I didn’t know it would become a series, but I was sure hoping it would. I had the first three stories already written (though I’d call them very rough drafts now). It wasn’t difficult to revise and submit those. But book 4 was totally new material, and it was tough filling in the blanks and making the story “work.” I wanted a story set in San Francisco for Book 4, but what in the world was going on in that city in 1881? So it took a lot of time to do the research and weave that research seamlessly into the book.
How did you learn to write series?
By watching TV during the 60s, mostly. Television shows are basically “series,” where your favorite characters have complete, new adventures every week. Without realizing it then, I fashioned my stories after shows like Star Trek. I knew there was a “teaser” opener (to keep people from changing the channel), scenes that always ended on a cliff hanger (to keep people from changing the channel), the “dark moment” or climax, and the satisfying ending. I knew and expected certain things from the characters. They interacted in a fun way. They never acted out of character. They evoked an emotional response in an impressionable young teen, and I made sure my first stories did the same thing. I guess I learned from observing.
Do you have any tips for aspiring series writers?
I believe that the most important element in a series is an engaging, likeable main character with whom young readers can identify. One young fan recently wrote me a letter and said, “Sometimes I pretend I’m Andi, riding and talking to Taffy.” Obviously, this young reader has connected with the main character.

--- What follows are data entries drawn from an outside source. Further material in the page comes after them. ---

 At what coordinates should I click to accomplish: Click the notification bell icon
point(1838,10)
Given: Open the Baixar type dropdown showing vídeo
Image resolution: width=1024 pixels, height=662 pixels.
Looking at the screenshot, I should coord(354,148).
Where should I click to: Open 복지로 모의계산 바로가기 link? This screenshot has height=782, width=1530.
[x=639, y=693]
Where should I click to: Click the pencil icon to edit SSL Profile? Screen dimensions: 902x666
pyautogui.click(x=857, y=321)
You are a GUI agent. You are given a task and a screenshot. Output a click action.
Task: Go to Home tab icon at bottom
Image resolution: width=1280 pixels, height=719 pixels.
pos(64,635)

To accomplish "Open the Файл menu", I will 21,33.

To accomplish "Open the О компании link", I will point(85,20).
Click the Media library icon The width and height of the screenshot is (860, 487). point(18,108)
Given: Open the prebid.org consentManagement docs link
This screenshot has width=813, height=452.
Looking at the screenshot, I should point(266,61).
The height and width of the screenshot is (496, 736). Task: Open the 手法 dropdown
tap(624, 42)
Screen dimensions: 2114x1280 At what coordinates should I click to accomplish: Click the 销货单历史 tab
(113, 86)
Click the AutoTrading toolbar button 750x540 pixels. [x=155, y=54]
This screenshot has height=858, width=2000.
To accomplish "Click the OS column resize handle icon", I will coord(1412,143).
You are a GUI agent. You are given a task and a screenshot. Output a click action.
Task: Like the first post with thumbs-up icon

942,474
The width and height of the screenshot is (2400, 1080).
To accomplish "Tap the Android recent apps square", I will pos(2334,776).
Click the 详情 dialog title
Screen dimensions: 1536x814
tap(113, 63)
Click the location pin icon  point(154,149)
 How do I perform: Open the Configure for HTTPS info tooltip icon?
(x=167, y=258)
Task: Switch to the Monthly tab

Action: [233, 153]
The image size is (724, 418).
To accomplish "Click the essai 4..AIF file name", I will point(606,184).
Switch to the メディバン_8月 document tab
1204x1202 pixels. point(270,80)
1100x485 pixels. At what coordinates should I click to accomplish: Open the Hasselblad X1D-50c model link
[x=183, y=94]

For her, it probably doesn’t matter what kind of adventure Andi and her horse have, so long as Andi invites the reader to become part of the story with her. It’s the character whom readers want to follow along on the journey. So make the development of your series’ “star” your most important consideration when thinking about writing a series.
You are an amazing book promoter. What are you doing to promote Trouble with Treasure?
You mean besides chatting with you and your readers? *grin* I have my usual bookmarks, postcard mailings, and Ezine campaigns. I have a growing fan list on the Circle C Adventures fan page on Facebook. I give away a lot of books through contests and sites on the web. I speak at Young Author conferences and do some school visits. And this year I’ve decided to have a booth at various homeschool conventions on the West coast.
I send out books for reviewers to review, and I created a book trailer, which I posted on Facebook. Then I asked a number of FB friends to “share” it on their profiles. This way my books and my name keep popping up, a little at a time. Unfortunately, this takes a lot of time, and it keeps me from writing.
How important do you think it is that authors promote their books?
Very important! On a scale from 1 – 10, the importance of partnering with your publisher to promote your books is probably a 9.5. I honestly believe that the reason I have six books in my serious (as opposed to two or maybe three) is because I have spent a significant amount of time (and money) getting the word out. The good news: it really does help. The bad news: it never ends. You can never stop, because once you stop promoting your book, people forget about it. The nice thing with a series is that a new book automatically promotes the other books in the series. This keeps what would ordinarily be a five-year-old back-listed book fresh for new readers.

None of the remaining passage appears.